Do this:
Reproduce the lines between the one holding "Open the #pregnancy hashtag" and the one holding "Action: tap(1785, 132)", inclusive, with "toolbar" changed to "top bar" and nothing else altered.

Dataset entries:
Begin
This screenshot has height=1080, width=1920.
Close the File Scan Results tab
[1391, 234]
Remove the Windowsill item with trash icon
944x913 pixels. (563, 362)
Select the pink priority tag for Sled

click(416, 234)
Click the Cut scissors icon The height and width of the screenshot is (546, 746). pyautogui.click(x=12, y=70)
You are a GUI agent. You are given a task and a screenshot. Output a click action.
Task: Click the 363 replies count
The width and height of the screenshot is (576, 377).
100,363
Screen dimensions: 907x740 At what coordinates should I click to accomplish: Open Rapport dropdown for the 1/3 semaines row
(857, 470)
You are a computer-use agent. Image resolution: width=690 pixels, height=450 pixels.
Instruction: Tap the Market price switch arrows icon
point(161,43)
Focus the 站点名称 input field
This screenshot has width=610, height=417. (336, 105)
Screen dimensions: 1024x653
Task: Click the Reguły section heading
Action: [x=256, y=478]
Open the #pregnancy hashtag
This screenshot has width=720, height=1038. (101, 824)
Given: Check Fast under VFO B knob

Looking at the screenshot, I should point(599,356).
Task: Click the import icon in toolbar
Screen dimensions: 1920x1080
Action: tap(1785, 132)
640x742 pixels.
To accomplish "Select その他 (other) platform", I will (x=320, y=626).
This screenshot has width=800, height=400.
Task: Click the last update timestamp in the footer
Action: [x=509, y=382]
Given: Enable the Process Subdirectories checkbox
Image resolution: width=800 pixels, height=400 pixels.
End
Answer to this exercise:
Open the #pregnancy hashtag
This screenshot has width=720, height=1038. (101, 824)
Given: Check Fast under VFO B knob

Looking at the screenshot, I should point(599,356).
Task: Click the import icon in top bar
Screen dimensions: 1920x1080
Action: tap(1785, 132)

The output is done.